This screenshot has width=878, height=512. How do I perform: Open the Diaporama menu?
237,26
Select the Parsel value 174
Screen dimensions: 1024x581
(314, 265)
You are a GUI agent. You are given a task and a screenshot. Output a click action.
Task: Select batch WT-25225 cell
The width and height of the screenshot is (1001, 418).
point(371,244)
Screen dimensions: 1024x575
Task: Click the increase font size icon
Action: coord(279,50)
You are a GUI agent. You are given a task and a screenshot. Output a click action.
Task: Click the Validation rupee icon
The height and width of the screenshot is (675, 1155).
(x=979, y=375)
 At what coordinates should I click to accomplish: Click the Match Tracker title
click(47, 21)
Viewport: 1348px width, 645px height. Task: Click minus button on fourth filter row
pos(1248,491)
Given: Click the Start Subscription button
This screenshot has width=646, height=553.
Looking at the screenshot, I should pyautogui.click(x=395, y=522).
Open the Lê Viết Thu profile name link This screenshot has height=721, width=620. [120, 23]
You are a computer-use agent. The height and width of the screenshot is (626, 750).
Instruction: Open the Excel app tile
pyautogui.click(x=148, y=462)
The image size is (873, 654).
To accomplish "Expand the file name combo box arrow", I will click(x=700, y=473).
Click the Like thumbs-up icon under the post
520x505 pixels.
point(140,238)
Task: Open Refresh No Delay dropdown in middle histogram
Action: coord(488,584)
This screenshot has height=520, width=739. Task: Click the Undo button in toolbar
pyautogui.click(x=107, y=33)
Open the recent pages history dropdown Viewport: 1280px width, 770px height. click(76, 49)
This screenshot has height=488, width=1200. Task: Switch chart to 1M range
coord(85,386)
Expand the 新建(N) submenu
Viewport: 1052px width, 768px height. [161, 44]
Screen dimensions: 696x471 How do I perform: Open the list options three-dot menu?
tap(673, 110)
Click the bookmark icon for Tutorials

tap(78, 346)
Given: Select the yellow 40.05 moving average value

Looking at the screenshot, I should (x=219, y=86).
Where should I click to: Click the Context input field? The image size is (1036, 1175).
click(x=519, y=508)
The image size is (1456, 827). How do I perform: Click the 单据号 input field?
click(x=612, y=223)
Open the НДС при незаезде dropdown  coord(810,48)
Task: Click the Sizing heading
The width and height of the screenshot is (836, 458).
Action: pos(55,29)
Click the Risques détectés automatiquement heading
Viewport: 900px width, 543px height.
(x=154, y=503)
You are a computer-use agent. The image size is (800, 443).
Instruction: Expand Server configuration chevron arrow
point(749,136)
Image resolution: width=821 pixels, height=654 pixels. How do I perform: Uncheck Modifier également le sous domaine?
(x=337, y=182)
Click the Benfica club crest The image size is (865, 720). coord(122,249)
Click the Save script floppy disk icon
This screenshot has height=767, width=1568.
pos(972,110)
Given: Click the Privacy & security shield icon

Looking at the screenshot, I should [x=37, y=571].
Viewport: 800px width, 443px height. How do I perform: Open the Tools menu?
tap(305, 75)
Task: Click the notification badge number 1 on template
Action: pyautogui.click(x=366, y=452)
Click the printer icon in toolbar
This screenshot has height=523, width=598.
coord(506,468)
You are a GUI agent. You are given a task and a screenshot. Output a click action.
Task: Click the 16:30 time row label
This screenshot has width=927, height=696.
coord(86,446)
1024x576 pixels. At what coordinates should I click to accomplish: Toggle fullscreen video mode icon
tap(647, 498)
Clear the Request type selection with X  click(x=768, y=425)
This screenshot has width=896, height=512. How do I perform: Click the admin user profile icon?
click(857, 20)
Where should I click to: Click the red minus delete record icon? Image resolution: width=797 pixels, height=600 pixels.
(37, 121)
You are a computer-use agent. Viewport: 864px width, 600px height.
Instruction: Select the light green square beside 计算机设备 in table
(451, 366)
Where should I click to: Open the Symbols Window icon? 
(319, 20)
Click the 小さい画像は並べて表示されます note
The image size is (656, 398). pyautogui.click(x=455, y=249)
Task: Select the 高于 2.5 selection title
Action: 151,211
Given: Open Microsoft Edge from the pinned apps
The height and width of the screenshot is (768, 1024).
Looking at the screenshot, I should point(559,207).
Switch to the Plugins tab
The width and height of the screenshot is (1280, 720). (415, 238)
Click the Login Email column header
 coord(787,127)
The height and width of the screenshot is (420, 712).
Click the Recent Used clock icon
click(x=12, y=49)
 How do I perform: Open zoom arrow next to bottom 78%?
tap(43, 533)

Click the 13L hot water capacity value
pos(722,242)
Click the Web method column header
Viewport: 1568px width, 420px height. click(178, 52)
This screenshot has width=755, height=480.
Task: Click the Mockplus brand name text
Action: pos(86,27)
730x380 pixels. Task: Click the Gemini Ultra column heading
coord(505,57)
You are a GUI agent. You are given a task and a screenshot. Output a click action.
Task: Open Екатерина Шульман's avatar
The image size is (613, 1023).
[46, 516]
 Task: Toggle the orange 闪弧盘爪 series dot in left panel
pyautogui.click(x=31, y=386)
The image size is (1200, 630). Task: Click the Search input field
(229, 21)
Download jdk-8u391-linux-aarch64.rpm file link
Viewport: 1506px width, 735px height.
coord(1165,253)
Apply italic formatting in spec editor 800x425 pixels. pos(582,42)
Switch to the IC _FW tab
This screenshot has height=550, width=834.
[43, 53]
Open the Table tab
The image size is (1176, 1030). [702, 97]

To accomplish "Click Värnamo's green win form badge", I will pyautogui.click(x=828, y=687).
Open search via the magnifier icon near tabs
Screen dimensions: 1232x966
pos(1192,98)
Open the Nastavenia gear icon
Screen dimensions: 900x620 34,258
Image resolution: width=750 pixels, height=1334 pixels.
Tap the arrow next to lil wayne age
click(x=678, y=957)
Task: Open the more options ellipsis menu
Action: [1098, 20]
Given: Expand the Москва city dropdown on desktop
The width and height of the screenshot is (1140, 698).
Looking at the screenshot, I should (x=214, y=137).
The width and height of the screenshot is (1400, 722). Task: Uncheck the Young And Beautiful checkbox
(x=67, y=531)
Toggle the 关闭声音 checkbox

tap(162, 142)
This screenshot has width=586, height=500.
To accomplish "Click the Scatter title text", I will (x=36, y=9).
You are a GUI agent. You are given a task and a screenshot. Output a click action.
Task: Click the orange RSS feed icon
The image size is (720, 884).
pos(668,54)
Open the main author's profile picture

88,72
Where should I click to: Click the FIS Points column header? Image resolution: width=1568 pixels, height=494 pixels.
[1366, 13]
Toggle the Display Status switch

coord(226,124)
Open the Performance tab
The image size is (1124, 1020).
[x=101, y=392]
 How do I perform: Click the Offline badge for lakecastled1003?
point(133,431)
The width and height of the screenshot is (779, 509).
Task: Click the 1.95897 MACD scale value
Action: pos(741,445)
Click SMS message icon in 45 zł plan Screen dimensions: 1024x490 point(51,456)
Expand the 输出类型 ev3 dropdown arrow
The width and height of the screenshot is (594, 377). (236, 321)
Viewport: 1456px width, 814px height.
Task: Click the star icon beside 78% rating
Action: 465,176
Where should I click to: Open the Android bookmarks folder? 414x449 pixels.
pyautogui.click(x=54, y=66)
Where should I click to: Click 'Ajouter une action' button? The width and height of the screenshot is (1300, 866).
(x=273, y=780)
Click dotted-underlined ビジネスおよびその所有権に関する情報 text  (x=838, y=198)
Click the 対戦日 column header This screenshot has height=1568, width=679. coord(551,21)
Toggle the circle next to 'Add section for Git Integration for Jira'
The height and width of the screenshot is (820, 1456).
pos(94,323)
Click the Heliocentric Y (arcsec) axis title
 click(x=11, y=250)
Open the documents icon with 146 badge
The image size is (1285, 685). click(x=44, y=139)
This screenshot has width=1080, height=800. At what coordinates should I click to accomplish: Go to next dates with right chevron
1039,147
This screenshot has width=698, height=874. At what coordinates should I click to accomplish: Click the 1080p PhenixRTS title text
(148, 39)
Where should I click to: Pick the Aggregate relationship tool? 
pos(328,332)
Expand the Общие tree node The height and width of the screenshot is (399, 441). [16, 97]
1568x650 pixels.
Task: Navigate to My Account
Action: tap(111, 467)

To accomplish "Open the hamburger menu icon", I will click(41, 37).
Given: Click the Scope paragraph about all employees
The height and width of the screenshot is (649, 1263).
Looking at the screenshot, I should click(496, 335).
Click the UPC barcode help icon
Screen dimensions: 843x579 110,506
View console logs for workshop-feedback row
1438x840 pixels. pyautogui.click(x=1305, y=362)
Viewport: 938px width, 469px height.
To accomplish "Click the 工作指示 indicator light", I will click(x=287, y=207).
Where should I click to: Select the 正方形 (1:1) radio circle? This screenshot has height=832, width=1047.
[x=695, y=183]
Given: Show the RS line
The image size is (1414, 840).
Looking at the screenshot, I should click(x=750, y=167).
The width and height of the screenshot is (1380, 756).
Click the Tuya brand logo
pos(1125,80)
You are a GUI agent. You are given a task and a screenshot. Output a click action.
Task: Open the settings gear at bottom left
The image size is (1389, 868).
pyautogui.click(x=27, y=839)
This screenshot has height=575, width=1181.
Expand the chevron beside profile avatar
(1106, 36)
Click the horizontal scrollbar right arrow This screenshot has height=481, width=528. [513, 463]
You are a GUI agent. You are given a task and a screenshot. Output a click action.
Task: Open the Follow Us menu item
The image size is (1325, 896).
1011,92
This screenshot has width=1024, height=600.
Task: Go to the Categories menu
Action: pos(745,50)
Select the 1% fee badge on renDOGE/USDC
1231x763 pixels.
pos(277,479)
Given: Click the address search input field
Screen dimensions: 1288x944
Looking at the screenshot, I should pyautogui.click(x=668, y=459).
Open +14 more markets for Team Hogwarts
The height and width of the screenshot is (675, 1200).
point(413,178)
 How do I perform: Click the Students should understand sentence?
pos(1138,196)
■ ■ ■ ■
Task description. Would you restate exactly the lines of the material above, from its opening line through the line with "Task: Click the Validation rupee icon", and output only those?

Exercise output.
This screenshot has width=878, height=512. How do I perform: Open the Diaporama menu?
237,26
Select the Parsel value 174
Screen dimensions: 1024x581
(314, 265)
You are a GUI agent. You are given a task and a screenshot. Output a click action.
Task: Select batch WT-25225 cell
The width and height of the screenshot is (1001, 418).
point(371,244)
Screen dimensions: 1024x575
Task: Click the increase font size icon
Action: coord(279,50)
You are a GUI agent. You are given a task and a screenshot. Output a click action.
Task: Click the Validation rupee icon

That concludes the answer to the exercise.